- [Goal of the exercise]: Copy the full listing exactly, word for word.
= = = =
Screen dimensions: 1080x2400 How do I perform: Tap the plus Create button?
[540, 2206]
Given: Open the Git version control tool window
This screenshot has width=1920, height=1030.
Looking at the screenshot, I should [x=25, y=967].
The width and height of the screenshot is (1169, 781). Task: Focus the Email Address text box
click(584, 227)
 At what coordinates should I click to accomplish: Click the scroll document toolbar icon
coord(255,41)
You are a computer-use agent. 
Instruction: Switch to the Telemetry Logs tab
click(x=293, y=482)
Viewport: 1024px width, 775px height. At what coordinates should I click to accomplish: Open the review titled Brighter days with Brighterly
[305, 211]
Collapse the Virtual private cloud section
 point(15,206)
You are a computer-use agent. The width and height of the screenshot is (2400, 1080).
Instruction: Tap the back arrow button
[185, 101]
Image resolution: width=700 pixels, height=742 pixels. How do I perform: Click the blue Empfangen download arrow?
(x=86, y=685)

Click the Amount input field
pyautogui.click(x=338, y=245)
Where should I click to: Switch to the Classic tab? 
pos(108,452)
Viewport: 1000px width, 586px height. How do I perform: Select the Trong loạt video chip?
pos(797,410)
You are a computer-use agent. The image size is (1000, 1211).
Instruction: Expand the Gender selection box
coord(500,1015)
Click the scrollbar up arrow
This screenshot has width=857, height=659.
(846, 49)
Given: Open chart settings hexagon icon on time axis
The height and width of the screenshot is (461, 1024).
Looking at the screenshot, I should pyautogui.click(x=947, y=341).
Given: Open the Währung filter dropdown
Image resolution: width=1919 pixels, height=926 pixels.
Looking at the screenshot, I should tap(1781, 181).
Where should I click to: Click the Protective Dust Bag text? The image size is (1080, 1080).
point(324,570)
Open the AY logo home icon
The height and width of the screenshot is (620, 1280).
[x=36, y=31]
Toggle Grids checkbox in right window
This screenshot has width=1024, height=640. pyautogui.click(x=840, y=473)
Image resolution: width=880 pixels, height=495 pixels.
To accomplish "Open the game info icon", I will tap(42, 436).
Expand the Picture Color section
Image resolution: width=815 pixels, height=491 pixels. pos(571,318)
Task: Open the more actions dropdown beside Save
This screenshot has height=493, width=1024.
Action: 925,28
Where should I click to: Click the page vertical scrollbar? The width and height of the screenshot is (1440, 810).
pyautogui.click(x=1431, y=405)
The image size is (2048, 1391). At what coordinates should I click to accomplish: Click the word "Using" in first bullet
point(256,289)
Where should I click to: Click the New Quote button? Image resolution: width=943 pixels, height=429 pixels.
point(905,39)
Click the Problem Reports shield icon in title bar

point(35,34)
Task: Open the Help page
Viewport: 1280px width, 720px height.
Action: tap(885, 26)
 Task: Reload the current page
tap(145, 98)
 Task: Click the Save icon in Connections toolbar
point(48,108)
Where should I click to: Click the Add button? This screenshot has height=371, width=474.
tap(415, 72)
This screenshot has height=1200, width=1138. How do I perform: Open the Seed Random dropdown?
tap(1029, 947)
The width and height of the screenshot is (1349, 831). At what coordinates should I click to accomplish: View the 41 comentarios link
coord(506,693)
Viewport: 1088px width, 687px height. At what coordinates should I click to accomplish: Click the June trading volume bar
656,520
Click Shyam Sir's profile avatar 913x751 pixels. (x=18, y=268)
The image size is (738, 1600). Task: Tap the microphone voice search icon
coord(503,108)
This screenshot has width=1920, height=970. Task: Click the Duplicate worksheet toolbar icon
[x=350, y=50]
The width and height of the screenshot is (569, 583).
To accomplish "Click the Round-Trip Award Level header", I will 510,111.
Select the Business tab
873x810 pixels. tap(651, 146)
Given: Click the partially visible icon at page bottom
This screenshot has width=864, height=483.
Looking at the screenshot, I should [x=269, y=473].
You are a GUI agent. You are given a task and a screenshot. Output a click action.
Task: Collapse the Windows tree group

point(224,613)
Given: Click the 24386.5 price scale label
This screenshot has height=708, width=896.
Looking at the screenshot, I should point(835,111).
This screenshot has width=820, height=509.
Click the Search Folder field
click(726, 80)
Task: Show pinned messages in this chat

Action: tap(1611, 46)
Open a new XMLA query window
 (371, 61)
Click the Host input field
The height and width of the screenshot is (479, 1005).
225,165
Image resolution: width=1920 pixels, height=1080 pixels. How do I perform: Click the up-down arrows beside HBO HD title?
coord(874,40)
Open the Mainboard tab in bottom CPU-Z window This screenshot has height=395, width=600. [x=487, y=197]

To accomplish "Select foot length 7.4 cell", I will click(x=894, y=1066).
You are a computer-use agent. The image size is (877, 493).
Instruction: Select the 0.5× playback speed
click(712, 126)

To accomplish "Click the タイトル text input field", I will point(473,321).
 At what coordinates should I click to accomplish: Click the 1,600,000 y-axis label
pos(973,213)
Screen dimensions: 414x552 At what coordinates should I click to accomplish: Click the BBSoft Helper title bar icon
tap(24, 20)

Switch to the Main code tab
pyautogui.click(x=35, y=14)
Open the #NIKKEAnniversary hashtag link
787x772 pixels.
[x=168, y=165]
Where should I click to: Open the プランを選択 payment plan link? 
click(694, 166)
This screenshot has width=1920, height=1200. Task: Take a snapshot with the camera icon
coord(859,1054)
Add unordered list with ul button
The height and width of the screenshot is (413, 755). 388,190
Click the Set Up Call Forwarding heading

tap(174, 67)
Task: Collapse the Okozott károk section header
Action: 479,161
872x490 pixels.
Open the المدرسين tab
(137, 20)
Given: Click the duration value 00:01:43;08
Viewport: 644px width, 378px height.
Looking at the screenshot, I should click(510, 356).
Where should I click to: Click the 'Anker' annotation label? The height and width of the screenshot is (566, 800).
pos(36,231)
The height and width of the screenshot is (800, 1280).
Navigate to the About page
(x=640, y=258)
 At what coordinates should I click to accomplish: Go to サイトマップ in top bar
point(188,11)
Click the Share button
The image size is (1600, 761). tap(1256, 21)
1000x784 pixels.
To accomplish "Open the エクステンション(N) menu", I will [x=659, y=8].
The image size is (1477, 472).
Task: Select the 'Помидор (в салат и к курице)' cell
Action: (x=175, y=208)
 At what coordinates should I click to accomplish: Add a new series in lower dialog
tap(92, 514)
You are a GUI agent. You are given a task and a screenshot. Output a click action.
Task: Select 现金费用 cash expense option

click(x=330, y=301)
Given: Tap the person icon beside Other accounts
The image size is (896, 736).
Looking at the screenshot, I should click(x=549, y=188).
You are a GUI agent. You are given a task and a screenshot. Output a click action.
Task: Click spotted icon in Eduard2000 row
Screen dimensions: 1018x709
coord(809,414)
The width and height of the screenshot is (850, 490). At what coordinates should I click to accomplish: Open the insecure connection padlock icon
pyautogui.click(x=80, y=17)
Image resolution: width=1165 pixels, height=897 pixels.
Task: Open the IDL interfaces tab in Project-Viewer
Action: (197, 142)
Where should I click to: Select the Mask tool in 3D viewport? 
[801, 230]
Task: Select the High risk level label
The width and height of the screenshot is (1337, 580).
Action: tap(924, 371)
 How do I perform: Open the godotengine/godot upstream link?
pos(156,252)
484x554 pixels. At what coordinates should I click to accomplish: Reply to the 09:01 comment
= = = =
- [Result of this exercise]:
Screen dimensions: 1080x2400 How do I perform: Tap the plus Create button?
[540, 2206]
Given: Open the Git version control tool window
This screenshot has width=1920, height=1030.
Looking at the screenshot, I should [x=25, y=967].
The width and height of the screenshot is (1169, 781). Task: Focus the Email Address text box
click(584, 227)
 At what coordinates should I click to accomplish: Click the scroll document toolbar icon
coord(255,41)
You are a computer-use agent. 
Instruction: Switch to the Telemetry Logs tab
click(x=293, y=482)
Viewport: 1024px width, 775px height. At what coordinates should I click to accomplish: Open the review titled Brighter days with Brighterly
[305, 211]
Collapse the Virtual private cloud section
 point(15,206)
You are a computer-use agent. The width and height of the screenshot is (2400, 1080).
Instruction: Tap the back arrow button
[185, 101]
Image resolution: width=700 pixels, height=742 pixels. How do I perform: Click the blue Empfangen download arrow?
(x=86, y=685)

Click the Amount input field
pyautogui.click(x=338, y=245)
Where should I click to: Switch to the Classic tab? 
pos(108,452)
Viewport: 1000px width, 586px height. How do I perform: Select the Trong loạt video chip?
pos(797,410)
You are a computer-use agent. The image size is (1000, 1211).
Instruction: Expand the Gender selection box
coord(500,1015)
Click the scrollbar up arrow
This screenshot has width=857, height=659.
(846, 49)
Given: Open chart settings hexagon icon on time axis
The height and width of the screenshot is (461, 1024).
Looking at the screenshot, I should pyautogui.click(x=947, y=341).
Given: Open the Währung filter dropdown
Image resolution: width=1919 pixels, height=926 pixels.
Looking at the screenshot, I should tap(1781, 181).
Where should I click to: Click the Protective Dust Bag text? The image size is (1080, 1080).
point(324,570)
Open the AY logo home icon
The height and width of the screenshot is (620, 1280).
[x=36, y=31]
Toggle Grids checkbox in right window
This screenshot has width=1024, height=640. pyautogui.click(x=840, y=473)
Image resolution: width=880 pixels, height=495 pixels.
To accomplish "Open the game info icon", I will tap(42, 436).
Expand the Picture Color section
Image resolution: width=815 pixels, height=491 pixels. pos(571,318)
Task: Open the more actions dropdown beside Save
This screenshot has height=493, width=1024.
Action: 925,28
Where should I click to: Click the page vertical scrollbar? The width and height of the screenshot is (1440, 810).
pyautogui.click(x=1431, y=405)
The image size is (2048, 1391). At what coordinates should I click to accomplish: Click the word "Using" in first bullet
point(256,289)
Where should I click to: Click the New Quote button? Image resolution: width=943 pixels, height=429 pixels.
point(905,39)
Click the Problem Reports shield icon in title bar

point(35,34)
Task: Open the Help page
Viewport: 1280px width, 720px height.
Action: tap(885, 26)
 Task: Reload the current page
tap(145, 98)
 Task: Click the Save icon in Connections toolbar
point(48,108)
Where should I click to: Click the Add button? This screenshot has height=371, width=474.
tap(415, 72)
This screenshot has height=1200, width=1138. How do I perform: Open the Seed Random dropdown?
tap(1029, 947)
The width and height of the screenshot is (1349, 831). At what coordinates should I click to accomplish: View the 41 comentarios link
coord(506,693)
Viewport: 1088px width, 687px height. At what coordinates should I click to accomplish: Click the June trading volume bar
656,520
Click Shyam Sir's profile avatar 913x751 pixels. (x=18, y=268)
The image size is (738, 1600). Task: Tap the microphone voice search icon
coord(503,108)
This screenshot has width=1920, height=970. Task: Click the Duplicate worksheet toolbar icon
[x=350, y=50]
The width and height of the screenshot is (569, 583).
To accomplish "Click the Round-Trip Award Level header", I will 510,111.
Select the Business tab
873x810 pixels. tap(651, 146)
Given: Click the partially visible icon at page bottom
This screenshot has width=864, height=483.
Looking at the screenshot, I should [x=269, y=473].
You are a GUI agent. You are given a task and a screenshot. Output a click action.
Task: Collapse the Windows tree group

point(224,613)
Given: Click the 24386.5 price scale label
This screenshot has height=708, width=896.
Looking at the screenshot, I should point(835,111).
This screenshot has width=820, height=509.
Click the Search Folder field
click(726, 80)
Task: Show pinned messages in this chat

Action: tap(1611, 46)
Open a new XMLA query window
 (371, 61)
Click the Host input field
The height and width of the screenshot is (479, 1005).
225,165
Image resolution: width=1920 pixels, height=1080 pixels. How do I perform: Click the up-down arrows beside HBO HD title?
coord(874,40)
Open the Mainboard tab in bottom CPU-Z window This screenshot has height=395, width=600. [x=487, y=197]

To accomplish "Select foot length 7.4 cell", I will click(x=894, y=1066).
You are a computer-use agent. The image size is (877, 493).
Instruction: Select the 0.5× playback speed
click(712, 126)

To accomplish "Click the タイトル text input field", I will point(473,321).
 At what coordinates should I click to accomplish: Click the 1,600,000 y-axis label
pos(973,213)
Screen dimensions: 414x552 At what coordinates should I click to accomplish: Click the BBSoft Helper title bar icon
tap(24, 20)

Switch to the Main code tab
pyautogui.click(x=35, y=14)
Open the #NIKKEAnniversary hashtag link
787x772 pixels.
[x=168, y=165]
Where should I click to: Open the プランを選択 payment plan link? 
click(694, 166)
This screenshot has width=1920, height=1200. Task: Take a snapshot with the camera icon
coord(859,1054)
Add unordered list with ul button
The height and width of the screenshot is (413, 755). 388,190
Click the Set Up Call Forwarding heading

tap(174, 67)
Task: Collapse the Okozott károk section header
Action: 479,161
872x490 pixels.
Open the المدرسين tab
(137, 20)
Given: Click the duration value 00:01:43;08
Viewport: 644px width, 378px height.
Looking at the screenshot, I should click(510, 356).
Where should I click to: Click the 'Anker' annotation label? The height and width of the screenshot is (566, 800).
pos(36,231)
The height and width of the screenshot is (800, 1280).
Navigate to the About page
(x=640, y=258)
 At what coordinates should I click to accomplish: Go to サイトマップ in top bar
point(188,11)
Click the Share button
The image size is (1600, 761). tap(1256, 21)
1000x784 pixels.
To accomplish "Open the エクステンション(N) menu", I will [x=659, y=8].
The image size is (1477, 472).
Task: Select the 'Помидор (в салат и к курице)' cell
Action: (x=175, y=208)
 At what coordinates should I click to accomplish: Add a new series in lower dialog
tap(92, 514)
You are a GUI agent. You are given a task and a screenshot. Output a click action.
Task: Select 现金费用 cash expense option

click(x=330, y=301)
Given: Tap the person icon beside Other accounts
The image size is (896, 736).
Looking at the screenshot, I should click(x=549, y=188).
You are a GUI agent. You are given a task and a screenshot. Output a click action.
Task: Click spotted icon in Eduard2000 row
Screen dimensions: 1018x709
coord(809,414)
The width and height of the screenshot is (850, 490). At what coordinates should I click to accomplish: Open the insecure connection padlock icon
pyautogui.click(x=80, y=17)
Image resolution: width=1165 pixels, height=897 pixels.
Task: Open the IDL interfaces tab in Project-Viewer
Action: (197, 142)
Where should I click to: Select the Mask tool in 3D viewport? 
[801, 230]
Task: Select the High risk level label
The width and height of the screenshot is (1337, 580).
Action: tap(924, 371)
 How do I perform: Open the godotengine/godot upstream link?
pos(156,252)
484x554 pixels. At what coordinates should I click to accomplish: Reply to the 09:01 comment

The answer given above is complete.